That may have been their intention. In practice, it mostly just made him come across as inaccessible and distant. I find I'm liking the seventh Doctor less and less thanks to the Virgin books.
 
I wonder what the chances are of getting Hurt to read the audiobook edition.

I'm hopeful. I have an audiobook of Hurt reading The Strange Case of Dr. Jekyll and Mr. Hyde, and I'd love to hear his craggy voice read this.
 
So does 9 fall for Rose because she looks like a weapon that can destroy a galaxy?

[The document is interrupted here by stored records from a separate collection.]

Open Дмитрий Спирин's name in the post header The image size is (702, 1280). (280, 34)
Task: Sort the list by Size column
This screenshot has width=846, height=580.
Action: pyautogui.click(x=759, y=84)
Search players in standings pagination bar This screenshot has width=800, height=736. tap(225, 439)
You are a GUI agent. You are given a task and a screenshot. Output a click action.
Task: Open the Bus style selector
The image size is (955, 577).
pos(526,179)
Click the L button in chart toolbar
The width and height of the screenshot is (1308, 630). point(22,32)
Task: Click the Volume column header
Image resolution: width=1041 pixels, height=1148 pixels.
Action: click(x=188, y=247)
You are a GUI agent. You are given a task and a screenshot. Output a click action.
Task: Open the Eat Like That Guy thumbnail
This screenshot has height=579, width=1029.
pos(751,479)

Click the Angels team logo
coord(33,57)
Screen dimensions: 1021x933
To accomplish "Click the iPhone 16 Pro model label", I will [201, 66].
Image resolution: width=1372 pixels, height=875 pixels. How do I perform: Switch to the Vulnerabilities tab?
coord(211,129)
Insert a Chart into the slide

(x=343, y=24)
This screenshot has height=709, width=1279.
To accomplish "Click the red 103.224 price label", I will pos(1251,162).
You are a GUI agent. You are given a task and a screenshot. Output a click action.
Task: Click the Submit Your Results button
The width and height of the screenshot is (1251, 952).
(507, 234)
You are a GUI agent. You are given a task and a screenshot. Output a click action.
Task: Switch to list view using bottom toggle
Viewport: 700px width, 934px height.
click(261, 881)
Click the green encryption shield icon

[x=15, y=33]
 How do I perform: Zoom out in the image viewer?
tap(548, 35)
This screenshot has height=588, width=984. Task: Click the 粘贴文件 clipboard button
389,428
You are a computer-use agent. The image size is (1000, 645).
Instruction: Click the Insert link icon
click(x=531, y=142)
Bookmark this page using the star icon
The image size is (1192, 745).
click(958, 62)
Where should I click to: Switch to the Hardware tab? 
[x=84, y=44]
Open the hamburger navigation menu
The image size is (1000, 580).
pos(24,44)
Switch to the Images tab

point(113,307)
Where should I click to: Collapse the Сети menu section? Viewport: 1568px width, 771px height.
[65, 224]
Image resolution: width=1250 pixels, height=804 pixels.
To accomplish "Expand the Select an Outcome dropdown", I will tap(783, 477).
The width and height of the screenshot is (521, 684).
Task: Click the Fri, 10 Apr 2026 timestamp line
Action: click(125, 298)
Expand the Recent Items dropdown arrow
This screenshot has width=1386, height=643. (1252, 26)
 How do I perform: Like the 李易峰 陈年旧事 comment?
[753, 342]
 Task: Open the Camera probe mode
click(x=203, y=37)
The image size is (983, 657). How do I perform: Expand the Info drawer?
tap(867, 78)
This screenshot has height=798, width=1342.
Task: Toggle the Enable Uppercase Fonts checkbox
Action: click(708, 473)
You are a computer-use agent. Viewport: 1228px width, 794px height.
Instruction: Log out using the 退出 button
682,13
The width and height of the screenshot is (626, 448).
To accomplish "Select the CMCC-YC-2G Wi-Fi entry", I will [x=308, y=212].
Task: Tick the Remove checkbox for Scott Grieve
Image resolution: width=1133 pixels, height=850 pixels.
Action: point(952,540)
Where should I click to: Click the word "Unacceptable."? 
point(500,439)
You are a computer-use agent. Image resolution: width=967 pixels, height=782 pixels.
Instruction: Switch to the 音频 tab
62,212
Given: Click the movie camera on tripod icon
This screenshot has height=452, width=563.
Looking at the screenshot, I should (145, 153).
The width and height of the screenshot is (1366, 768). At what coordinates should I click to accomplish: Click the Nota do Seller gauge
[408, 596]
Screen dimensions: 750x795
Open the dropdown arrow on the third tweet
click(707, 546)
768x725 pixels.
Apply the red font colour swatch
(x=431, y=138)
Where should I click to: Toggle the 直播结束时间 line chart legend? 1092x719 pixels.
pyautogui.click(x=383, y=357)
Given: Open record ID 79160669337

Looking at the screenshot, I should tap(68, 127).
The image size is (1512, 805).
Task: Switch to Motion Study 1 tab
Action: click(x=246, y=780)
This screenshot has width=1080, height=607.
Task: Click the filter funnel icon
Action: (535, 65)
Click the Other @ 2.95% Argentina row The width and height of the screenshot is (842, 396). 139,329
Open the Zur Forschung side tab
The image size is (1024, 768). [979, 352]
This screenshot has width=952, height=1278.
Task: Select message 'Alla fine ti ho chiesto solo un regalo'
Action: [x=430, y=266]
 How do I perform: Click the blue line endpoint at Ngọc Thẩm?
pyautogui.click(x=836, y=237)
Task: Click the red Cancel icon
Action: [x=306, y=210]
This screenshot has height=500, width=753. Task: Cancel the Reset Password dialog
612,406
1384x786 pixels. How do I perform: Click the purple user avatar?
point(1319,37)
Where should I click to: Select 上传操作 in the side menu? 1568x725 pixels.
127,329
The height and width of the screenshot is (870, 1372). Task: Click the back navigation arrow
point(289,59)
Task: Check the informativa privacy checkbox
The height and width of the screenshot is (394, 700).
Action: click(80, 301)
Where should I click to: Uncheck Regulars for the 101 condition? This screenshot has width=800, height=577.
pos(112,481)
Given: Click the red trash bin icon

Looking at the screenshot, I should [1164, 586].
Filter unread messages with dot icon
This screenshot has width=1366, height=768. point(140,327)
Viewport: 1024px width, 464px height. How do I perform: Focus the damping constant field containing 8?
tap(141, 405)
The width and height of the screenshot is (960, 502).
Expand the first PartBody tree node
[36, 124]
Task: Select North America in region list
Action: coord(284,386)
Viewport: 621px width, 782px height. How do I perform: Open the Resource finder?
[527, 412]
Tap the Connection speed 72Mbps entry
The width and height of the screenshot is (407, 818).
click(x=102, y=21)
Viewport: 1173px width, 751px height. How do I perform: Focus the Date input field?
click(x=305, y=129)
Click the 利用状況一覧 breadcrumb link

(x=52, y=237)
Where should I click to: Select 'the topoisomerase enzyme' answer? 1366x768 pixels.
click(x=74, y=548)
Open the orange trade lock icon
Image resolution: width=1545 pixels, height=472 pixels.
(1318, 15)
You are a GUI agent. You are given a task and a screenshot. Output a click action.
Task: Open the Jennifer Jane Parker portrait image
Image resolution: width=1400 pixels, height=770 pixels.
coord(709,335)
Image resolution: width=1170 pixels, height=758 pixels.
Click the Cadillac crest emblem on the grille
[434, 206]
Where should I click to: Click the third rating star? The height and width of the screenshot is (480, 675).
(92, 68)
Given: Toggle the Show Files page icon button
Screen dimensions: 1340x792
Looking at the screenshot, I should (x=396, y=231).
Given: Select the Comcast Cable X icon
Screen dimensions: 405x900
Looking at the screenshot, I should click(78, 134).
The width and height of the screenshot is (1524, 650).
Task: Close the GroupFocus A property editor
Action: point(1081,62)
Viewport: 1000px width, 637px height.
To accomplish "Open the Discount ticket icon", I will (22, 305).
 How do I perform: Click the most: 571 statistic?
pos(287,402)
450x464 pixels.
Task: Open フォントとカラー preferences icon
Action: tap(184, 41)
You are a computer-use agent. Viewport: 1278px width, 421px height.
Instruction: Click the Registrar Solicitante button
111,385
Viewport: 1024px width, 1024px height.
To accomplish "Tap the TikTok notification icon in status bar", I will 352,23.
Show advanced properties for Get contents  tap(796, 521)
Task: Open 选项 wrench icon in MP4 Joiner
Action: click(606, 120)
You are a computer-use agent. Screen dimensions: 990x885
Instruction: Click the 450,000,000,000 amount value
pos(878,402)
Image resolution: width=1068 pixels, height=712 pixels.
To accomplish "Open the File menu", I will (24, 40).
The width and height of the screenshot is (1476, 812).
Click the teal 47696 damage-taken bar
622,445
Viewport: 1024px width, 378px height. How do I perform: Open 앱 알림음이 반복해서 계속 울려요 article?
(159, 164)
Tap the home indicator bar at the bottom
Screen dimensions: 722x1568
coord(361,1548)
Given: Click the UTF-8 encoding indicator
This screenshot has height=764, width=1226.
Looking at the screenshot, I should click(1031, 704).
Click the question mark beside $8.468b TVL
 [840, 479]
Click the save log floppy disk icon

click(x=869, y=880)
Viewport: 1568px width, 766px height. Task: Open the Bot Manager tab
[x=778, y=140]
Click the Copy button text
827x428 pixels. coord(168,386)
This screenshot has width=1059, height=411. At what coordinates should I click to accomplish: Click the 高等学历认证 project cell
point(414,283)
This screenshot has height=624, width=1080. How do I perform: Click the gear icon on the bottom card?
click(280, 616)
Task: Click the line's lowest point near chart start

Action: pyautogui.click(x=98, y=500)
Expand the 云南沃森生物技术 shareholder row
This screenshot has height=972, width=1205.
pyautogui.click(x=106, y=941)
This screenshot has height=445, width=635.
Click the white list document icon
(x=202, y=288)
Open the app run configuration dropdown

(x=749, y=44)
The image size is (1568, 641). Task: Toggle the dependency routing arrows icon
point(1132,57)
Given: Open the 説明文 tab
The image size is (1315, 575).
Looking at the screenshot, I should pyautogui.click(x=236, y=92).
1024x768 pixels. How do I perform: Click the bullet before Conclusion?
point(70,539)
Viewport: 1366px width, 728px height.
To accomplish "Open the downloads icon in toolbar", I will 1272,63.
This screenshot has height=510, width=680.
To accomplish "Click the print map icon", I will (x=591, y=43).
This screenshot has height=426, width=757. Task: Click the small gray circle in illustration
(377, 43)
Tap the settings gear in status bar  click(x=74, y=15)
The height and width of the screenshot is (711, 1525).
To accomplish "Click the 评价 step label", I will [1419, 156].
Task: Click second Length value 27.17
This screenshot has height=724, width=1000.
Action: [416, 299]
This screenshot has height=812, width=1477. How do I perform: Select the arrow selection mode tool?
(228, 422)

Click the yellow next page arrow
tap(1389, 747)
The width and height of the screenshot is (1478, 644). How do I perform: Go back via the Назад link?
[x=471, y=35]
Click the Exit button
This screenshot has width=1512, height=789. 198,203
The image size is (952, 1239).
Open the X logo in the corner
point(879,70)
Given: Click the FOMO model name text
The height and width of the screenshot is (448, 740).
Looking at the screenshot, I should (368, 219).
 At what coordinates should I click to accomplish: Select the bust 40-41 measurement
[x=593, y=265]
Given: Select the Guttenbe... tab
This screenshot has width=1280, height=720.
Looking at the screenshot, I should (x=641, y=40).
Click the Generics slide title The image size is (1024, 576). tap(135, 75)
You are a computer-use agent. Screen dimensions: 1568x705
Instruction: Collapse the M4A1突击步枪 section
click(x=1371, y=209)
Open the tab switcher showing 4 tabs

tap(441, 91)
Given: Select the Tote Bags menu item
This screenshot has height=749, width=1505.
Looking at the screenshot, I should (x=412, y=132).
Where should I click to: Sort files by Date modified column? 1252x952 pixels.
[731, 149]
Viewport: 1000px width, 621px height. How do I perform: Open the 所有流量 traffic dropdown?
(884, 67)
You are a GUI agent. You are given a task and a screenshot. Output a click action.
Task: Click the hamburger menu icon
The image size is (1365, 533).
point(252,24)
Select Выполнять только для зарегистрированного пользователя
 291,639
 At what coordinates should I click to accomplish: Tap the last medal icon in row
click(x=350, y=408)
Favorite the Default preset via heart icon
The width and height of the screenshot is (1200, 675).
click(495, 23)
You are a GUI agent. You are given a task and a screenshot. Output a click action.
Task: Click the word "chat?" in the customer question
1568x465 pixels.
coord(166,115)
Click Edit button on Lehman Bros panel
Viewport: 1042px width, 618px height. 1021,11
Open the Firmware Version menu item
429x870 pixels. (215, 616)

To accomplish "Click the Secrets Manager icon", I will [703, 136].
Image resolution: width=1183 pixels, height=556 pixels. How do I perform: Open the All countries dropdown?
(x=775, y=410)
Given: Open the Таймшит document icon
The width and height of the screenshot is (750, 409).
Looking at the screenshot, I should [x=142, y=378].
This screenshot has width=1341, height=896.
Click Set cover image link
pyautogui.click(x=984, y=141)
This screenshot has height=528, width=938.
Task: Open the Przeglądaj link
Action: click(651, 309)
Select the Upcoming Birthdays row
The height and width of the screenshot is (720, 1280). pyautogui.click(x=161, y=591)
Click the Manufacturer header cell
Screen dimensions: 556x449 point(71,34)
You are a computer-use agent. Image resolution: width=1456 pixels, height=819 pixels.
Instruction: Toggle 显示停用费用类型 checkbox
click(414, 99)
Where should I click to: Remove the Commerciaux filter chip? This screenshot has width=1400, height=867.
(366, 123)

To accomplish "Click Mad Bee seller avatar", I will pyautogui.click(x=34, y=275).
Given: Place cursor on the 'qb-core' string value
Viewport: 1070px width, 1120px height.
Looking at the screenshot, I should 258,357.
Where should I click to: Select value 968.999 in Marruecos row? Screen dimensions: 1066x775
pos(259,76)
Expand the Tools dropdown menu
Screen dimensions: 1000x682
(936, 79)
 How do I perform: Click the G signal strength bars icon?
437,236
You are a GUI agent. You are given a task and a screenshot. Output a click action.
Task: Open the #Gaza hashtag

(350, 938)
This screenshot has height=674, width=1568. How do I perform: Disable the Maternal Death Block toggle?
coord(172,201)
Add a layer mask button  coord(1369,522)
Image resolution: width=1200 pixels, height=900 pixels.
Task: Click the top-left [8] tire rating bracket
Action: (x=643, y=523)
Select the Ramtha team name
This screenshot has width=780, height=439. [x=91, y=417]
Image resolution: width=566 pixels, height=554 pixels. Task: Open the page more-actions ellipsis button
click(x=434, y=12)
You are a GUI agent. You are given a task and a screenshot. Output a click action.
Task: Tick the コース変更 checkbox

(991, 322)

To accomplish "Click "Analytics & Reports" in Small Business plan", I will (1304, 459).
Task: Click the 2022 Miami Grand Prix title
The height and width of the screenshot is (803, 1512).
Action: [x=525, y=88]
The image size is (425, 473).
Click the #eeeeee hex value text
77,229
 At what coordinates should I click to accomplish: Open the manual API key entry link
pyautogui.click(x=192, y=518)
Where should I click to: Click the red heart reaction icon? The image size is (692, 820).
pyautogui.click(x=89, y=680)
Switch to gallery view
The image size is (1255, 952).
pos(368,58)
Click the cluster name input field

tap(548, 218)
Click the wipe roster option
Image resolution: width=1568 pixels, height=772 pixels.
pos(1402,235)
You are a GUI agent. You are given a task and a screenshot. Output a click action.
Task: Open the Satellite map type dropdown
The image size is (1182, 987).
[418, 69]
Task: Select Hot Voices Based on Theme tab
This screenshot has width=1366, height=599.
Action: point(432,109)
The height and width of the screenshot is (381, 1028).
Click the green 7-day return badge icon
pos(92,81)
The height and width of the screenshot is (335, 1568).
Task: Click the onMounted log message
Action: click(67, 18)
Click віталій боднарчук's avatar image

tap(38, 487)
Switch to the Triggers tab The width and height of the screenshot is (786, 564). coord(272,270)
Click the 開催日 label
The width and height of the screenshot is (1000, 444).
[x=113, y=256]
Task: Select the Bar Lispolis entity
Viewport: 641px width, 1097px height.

Perhaps on a subconscious level. If the Doctor can't remember "doing the right thing," it's unlikely that he consciously remembers the Moment's avatar. But he might subconsciously feel some familiarity with Rose, never quite knowing why she's familiar.

I've wondered if the Moment "made" Rose for precisely that reason, molding her to be someone the post-Moment Doctor would feel comfortable with to help him move on toward healing. But then we're into Sam Jones territory.

(To explain that last reference -- Sam Jones was the eighth Doctor's companion in the BBC novels. It turns out she was engineered to be the Doctor's perfect companion. RTD's first series of the new series might've done something similar with Rose had Paul Abbott's "Pompeii" not fallen through.)

didn't the moment first identify itself as bad wolf, before stating it was in the form of rose Tyler?? If that's the case, it makes one wonder if the sentient moment is not somehow linked to the hyper persona of the bad wolf, since the bad wolf exists across all time and space, and the moment is or has access to all of time and space as well..it would almost seem that the two could very well be the same thing or the moment being a time lord manipulated aspect of the bad wolf. I often surmise that Billie Piper could easily make recurring comebacks in the form of the bad wolf as cameos on the show under the guise of bad wolf, not to mention her link psychically to the TARDIS from the events at the end of season 1.. wouldn't it be ironic if roses persona as the bad wolf, is the genetic template that gives rise to the doctors TARDIS producing an offspring called compassion, tho different in origin to the comic version..interesting possibilities there, if Moffat wanted to dip his toe in that pond..so to speak :cool:

incidentally, speaking of a pond I'd like to dip my big toe in, I wonder if they will somehow bring Karen back for a stint with Capaldi??